Personal information
- Full name: Brett Bowey
- Born: 31 May 1969 (age 56)
- Original team: St Kilda City
- Height: 168 cm (5 ft 6 in)
- Weight: 72 kg (159 lb)
- Position: Rover

Playing career^{1}
- Years: Club / Games (Goals)
- 1988–1994: St Kilda / 85 (79)
- ^{1} Playing statistics correct to the end of 1994.

= Brett Bowey =

Australian rules footballer

Brett Bowey (born 31 May 1969) is a former Australian rules footballer who played with St Kilda in the Victorian/Australian Football League (VFL/AFL).

Bowey, who was recruited locally, shared his VFL debut with future club great Robert Harvey and kicked two goals. A rover, he was a regular fixture in the St Kilda team in 1989 and 1990, putting together 19 games in each season. After making just four appearances in 1991, Bowey amassed a career-high 482 disposals in the 1992 AFL season, at an average of 22.95 a game.

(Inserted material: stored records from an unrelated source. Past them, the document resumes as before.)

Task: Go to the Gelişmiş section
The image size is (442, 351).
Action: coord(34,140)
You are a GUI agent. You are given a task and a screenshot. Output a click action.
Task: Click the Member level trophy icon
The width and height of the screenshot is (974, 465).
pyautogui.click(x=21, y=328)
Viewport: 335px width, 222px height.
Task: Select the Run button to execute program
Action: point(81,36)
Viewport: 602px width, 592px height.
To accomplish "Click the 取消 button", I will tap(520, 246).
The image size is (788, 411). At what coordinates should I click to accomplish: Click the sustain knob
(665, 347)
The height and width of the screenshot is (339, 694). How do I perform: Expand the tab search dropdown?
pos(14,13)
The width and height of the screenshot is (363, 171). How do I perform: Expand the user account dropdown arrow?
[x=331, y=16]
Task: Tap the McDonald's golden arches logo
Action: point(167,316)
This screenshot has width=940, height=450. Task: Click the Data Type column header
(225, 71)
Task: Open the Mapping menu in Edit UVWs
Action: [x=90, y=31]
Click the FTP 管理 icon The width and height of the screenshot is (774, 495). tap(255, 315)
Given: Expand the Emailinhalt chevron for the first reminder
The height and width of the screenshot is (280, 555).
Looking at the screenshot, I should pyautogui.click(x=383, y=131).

He also took part in St Kilda's finals series and had 27 disposals in their win over Collingwood.

After a season with Victorian Football League (VFL) club Frankston, Bowey finished his career at the Chelsea Football Club in the Mornington Peninsula Nepean Football League and played well into his 30s. A three-time "Best and Fairest" winner, Bowey retired after Chelsea's 2006 Grand Final win.

Bowey's sister, Belinda Bowey, was the first player to play 300 games in the Victorian Women's Football League (VFLW).

His son, Jake Bowey, is a premiership player with the Melbourne Demons.